Pierz, Royalton, and the Agricultural Communities
Pierz, in the southern part of the county, has approximately 1,400 residents and a strong German Catholic heritage reflected in its parish church, parochial school, and community institutions — a tight-knit agricultural community with modest rental demand from farm families, agricultural workers, and local business employees. Royalton, near the Benton County line, is a smaller community of about 1,300 that serves as a bedroom community for both Little Falls and the St. Cloud metro area to the south. Motley straddles the border with Wadena County along the Crow Wing River and has a small retail and agricultural presence.

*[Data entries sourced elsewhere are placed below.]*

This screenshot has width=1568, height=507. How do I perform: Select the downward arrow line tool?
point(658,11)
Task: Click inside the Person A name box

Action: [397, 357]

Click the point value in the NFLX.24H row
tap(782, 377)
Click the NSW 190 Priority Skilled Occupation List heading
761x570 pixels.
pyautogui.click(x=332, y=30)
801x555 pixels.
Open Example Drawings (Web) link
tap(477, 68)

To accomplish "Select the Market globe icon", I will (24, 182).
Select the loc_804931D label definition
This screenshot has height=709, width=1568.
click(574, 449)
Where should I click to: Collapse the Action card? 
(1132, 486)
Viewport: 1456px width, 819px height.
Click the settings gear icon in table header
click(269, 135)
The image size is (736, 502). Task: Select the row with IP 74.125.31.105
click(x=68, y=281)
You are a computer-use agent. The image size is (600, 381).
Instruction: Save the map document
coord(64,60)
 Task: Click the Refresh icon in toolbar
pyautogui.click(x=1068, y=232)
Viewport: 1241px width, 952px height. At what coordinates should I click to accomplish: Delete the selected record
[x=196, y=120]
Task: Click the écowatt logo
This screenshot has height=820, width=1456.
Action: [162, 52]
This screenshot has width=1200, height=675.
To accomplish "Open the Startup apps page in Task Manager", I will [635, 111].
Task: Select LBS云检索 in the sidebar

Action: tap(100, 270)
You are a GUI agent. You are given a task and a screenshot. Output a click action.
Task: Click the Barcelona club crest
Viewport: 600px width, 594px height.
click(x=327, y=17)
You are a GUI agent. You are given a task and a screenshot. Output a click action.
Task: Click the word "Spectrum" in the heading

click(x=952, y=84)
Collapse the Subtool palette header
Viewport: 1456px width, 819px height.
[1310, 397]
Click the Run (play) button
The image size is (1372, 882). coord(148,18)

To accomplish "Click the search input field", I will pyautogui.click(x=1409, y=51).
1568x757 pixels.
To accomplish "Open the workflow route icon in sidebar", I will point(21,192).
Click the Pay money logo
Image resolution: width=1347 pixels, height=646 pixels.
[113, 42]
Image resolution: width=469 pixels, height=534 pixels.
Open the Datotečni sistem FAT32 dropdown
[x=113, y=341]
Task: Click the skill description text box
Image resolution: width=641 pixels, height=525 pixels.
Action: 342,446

The Mississippi River and Outdoor Recreation
The Mississippi River running through Little Falls provides a recreational amenity — fishing, canoeing, and riverside parks — that adds to the city’s quality of life appeal. The Lindbergh State Park protects the family farm property and offers riverside trails. The county’s northern reaches transition into the jack pine barrens and mixed forests characteristic of central Minnesota’s sandy outwash terrain, providing hunting, snowmobiling, and ATV opportunities that attract outdoor recreation enthusiasts. This recreational character adds modest demand for rural cabin and recreational properties but does not drive the rental market in the way it does in more heavily lake-country counties.
State Law: Straightforward and Complete
Morrison County has no local landlord-tenant ordinances. Minn. Stat. Ch. 504B governs entirely. The key provisions: 14-Day Pay or Vacate for nonpayment (§504B.285); security deposit return within 21 days with annual interest and itemized deductions, with 2x damages exposure for wrongful retention (§504B.178); 24-hour advance notice for non-emergency entry (§504B.195); 68°F minimum heat October 1 through April 30; no rent control; no just-cause eviction requirement. Self-help eviction is illegal with civil penalties up to $500 per day (§504B.375). All evictions are filed at Morrison County District Court in Little Falls. Additionally, federal SCRA provisions apply to active-duty military tenants.
Morrison County landlord-tenant matters are governed by Minn. Stat. Ch. 504B. Nonpayment notice: 14-Day Pay or Vacate (§504B.285). Lease violation: reasonable time to cure. No-cause termination: one full rental period written notice (§504B.135). Security deposit return: 21 days; up to 2× damages for wrongful retention plus attorney’s fees (§504B.178). Security deposit interest required annually at MN Dept. of Commerce rate. Landlord entry: 24 hours’ advance notice required (§504B.195). Minimum heat: 68°F, Oct. 1–Apr. 30. No rent control. No just-cause eviction requirement. Eviction actions filed at Morrison County District Court, Little Falls. Self-help eviction: illegal, up to $500/day civil penalty + misdemeanor (§504B.375). Federal SCRA applies to active-duty military tenants. Fair Housing Act applies. No tribal trust land complications. Minneapolis just-cause ordinance does not apply. Last updated: April 2026.